Wim Fieggen is directeur IVVD met een professionele achtergrond van vele jaren in vastgoedsturing en duurzaamheid bij vastgoedfondsen.

De terugverdientijd is vaak een criterium in het geval er meerkosten gemaakt worden voor meer energiezuinigheid. Met de energiebesparing verdien je die meerkosten in een bepaalde tijd terug. Korte terugverdientijden zijn populair. Makkelijk om daar goedkeuring voor te krijgen. Maar daarmee worden de hoge ambities van de energietransitie niet gerealiseerd. Langere terugverdientijden lijken in eerste instantie niet interessant, maar binnen een TCO-benadering kunnen die goed passen. Als de totale kosten over de levensduur maar lager uitvallen.

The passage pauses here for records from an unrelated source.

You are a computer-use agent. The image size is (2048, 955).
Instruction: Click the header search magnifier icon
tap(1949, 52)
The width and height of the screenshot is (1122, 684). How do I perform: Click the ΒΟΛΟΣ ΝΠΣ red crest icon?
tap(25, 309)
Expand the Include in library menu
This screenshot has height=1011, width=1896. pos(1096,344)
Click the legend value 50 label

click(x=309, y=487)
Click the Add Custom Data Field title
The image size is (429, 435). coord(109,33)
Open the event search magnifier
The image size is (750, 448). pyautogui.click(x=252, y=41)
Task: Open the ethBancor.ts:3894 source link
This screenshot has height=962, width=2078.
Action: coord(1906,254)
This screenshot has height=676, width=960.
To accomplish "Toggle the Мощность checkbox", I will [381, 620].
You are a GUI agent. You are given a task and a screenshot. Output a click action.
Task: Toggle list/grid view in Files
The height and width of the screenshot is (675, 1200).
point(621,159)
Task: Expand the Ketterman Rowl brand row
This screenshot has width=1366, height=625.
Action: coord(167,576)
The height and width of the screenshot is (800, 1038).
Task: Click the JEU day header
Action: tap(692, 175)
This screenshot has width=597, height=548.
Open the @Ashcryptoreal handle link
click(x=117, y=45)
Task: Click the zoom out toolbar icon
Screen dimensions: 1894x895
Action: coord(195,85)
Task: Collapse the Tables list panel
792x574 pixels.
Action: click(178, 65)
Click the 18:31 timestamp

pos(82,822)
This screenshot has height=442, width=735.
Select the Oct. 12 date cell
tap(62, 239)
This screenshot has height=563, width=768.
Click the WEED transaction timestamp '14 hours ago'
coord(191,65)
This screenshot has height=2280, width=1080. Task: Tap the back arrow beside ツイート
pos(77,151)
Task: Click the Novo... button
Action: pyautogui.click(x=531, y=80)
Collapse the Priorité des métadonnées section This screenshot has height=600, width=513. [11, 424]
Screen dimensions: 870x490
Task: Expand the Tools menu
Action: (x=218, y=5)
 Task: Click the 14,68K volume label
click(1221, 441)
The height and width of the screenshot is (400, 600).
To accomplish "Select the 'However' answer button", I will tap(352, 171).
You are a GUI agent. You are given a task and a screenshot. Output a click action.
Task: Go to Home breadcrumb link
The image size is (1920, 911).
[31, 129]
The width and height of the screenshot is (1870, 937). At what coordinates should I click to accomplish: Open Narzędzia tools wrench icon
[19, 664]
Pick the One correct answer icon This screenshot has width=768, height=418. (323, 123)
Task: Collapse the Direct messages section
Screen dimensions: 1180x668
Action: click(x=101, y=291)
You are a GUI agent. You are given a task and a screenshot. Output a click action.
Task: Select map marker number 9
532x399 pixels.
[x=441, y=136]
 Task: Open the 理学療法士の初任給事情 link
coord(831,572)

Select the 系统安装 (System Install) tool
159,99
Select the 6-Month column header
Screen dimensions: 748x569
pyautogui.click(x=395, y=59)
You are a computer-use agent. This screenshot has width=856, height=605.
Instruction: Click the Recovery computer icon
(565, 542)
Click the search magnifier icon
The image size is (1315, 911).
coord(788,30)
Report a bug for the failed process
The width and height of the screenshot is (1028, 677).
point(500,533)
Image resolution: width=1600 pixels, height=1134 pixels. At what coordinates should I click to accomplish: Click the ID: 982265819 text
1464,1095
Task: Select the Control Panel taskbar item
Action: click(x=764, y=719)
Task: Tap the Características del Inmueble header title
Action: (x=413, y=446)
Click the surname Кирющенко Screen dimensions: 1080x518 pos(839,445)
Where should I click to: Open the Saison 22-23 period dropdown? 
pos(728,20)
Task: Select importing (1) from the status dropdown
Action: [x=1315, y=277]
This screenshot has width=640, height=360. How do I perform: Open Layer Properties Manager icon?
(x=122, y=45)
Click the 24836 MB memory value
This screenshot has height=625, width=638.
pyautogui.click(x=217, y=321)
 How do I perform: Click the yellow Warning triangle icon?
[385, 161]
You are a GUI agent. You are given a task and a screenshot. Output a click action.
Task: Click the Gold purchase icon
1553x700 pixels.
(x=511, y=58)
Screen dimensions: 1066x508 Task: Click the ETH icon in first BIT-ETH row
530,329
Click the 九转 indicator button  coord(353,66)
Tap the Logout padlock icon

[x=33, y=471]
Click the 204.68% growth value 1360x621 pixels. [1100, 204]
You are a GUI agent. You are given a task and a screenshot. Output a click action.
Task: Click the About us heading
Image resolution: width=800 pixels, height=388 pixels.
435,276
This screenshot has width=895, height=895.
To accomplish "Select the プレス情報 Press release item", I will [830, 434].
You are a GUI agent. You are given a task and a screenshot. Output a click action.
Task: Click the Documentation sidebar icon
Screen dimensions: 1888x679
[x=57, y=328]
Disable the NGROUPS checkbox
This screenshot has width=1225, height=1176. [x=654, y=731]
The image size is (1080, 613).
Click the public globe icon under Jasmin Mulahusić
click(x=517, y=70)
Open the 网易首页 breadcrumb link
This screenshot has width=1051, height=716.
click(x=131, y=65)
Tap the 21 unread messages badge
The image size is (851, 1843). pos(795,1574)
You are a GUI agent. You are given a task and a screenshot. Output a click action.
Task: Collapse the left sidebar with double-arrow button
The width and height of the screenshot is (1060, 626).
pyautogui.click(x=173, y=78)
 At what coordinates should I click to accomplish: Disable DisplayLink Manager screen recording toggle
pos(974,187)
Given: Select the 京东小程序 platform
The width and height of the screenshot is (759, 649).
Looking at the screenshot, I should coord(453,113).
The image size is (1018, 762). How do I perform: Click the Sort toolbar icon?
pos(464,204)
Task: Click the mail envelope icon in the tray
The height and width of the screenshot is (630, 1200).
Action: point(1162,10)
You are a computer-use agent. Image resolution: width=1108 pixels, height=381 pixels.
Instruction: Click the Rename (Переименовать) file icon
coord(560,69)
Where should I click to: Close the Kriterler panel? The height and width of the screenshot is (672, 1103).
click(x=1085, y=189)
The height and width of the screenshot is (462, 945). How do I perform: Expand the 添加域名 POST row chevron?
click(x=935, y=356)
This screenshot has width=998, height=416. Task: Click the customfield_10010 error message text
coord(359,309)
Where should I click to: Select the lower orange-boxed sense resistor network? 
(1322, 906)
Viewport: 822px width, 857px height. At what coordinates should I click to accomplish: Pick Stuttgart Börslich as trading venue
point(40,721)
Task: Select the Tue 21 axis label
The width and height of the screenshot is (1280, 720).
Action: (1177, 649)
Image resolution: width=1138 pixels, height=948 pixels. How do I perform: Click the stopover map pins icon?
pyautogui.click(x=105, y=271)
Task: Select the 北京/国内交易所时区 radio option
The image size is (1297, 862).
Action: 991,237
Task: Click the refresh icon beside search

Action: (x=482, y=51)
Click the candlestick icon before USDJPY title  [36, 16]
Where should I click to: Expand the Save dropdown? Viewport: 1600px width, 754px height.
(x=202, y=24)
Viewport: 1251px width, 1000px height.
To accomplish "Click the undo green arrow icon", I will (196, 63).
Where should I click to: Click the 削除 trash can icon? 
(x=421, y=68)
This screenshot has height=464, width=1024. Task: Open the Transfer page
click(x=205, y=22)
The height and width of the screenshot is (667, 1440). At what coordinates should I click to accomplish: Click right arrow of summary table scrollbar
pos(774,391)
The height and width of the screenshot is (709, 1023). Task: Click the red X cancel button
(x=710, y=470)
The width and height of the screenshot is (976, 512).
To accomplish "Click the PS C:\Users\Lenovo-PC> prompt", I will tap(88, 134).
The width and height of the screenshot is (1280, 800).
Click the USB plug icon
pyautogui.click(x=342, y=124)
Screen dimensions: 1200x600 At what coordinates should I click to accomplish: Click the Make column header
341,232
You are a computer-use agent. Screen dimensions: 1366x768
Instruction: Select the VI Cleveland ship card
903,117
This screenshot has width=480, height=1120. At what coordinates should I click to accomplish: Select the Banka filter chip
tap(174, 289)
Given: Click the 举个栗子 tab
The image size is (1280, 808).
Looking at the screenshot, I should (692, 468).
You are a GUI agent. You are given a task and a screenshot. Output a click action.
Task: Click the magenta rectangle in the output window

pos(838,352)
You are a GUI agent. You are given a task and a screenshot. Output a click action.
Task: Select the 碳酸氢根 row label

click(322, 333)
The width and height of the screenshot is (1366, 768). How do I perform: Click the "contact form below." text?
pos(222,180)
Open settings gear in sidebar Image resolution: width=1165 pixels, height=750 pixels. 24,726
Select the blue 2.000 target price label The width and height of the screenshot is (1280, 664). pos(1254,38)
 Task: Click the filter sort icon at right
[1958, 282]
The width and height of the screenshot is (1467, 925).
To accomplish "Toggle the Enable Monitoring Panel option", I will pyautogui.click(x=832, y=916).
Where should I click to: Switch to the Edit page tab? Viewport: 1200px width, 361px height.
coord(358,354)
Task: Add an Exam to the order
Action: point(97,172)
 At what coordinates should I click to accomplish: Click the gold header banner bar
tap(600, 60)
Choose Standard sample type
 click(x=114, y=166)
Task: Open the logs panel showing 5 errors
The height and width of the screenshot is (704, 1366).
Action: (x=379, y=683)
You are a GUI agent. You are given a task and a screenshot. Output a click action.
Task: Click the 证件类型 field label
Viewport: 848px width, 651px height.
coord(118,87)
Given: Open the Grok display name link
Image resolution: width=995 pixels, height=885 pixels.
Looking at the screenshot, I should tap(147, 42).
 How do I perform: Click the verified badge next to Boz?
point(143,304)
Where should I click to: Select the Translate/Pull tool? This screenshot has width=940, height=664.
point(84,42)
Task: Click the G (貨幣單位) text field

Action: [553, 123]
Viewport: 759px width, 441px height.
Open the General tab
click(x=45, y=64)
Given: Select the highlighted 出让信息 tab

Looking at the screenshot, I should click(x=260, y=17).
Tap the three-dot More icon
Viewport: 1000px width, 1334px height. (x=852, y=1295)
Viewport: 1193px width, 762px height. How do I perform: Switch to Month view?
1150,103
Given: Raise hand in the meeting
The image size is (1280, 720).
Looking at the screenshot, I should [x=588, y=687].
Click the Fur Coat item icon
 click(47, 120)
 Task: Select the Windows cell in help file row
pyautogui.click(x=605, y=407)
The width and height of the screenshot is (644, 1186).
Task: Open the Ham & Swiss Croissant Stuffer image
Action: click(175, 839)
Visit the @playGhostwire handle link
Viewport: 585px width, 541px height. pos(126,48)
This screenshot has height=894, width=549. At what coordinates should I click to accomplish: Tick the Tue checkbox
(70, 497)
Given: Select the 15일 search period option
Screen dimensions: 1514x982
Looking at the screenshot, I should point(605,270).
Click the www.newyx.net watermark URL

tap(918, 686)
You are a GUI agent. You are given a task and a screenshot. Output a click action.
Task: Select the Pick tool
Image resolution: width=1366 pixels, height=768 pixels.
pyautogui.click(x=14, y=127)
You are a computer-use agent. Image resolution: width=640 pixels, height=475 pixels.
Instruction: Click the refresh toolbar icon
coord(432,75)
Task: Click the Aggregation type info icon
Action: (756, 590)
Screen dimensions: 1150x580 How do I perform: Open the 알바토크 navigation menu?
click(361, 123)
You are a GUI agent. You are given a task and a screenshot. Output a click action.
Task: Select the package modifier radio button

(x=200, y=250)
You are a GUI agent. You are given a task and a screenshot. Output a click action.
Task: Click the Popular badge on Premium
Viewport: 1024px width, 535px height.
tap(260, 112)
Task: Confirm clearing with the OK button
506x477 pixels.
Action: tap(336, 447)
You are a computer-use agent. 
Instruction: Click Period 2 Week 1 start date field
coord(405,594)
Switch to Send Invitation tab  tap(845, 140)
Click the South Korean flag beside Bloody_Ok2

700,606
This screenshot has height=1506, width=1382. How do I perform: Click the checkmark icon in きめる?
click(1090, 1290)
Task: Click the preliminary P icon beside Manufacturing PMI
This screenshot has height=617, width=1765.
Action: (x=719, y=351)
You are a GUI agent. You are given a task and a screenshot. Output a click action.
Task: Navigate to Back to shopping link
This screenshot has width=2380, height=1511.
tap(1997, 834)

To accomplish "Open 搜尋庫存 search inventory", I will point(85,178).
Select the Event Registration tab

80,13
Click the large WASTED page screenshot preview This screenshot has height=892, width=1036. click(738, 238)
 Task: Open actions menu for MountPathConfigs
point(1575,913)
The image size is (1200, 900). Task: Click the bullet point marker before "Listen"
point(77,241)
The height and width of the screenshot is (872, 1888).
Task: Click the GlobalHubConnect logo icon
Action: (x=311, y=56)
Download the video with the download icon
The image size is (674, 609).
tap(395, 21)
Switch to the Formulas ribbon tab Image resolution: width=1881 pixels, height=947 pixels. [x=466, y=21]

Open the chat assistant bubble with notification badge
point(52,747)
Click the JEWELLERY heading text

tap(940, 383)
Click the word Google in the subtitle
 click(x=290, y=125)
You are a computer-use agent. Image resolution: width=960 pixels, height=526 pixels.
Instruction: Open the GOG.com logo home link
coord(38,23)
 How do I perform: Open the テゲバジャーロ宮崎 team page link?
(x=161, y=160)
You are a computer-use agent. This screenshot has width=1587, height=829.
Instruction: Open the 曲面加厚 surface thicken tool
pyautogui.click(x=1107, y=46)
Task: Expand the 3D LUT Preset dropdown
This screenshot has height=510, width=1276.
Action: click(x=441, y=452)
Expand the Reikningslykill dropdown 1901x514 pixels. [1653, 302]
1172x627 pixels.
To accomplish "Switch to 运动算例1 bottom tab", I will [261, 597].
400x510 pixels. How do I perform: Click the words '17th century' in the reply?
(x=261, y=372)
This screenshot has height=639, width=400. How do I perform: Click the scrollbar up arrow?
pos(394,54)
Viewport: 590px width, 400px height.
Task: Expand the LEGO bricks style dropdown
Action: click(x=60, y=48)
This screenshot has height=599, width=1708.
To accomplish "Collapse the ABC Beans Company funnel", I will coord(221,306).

Dan is er ineens meer mogelijk.

Het gebruik van een gebouw kan breder getrokken worden door ook te kijken wat de effecten zijn die het gebouw heeft op de leefomgeving. Of de gebruikte materialen na einde levensduur gebouw weer te gebruiken zijn voor andere doeleinden. Een brede TCO-benadering neemt naast eerdergenoemde kosten ook de effecten op de gezondheid van de gebruikers en het behoud van de gebruikte materialen mee.

Een gezonde leefomgeving is goed voor de productiviteit en vermindert het ziekteverzuim, zo blijkt uit onderzoek. Het verhoogt de stichtingskosten van het gebouw, maar is toch interessant. Maak maar eens een sommetje. Arbeidskosten en de kosten voor gezondheidszorg zijn hoog. Als je kan besparen op deze kosten door een deel van deze besparing te stoppen in een beter gebouw, dan lijkt dat een eenvoudige beslissing. Het blijkt echter een moeilijke beslissing vanwege de bewijslast. Toch worden er steeds meer gebouwen met een gezonde leefomgeving gerealiseerd. Er komt zo meer bewijs. Het zal ook een belangrijk voordeel worden bij het aantrekken van personeel. Kwestie van tijd.

Het hergebruik van materialen na einde levensduur van het gebouw is belangrijk. Om uitputting van onze Aarde te voorkomen. Het lijkt kostbaar om dat te organiseren, maar niet als je in een TCO-benadering ook de restwaarde van de gebruikte materialen meeneemt. Dan valt het ineens mee en is er weer meer mogelijk. Afschrijvingsregels kunnen daarbij wel in de weg zitten. Vaak worden gebouwen nog standaard tot nul afgeschreven. Dat zit hergebruik van materialen in de weg. Oplossing is simpel. Verander de afschrijvingsregels en geef ruimte aan de waarde van materialen einde levensduur gebouw. Dan is er meteen meer mogelijk.

TCO heeft de toekomst. Ik ben ervan overtuigd.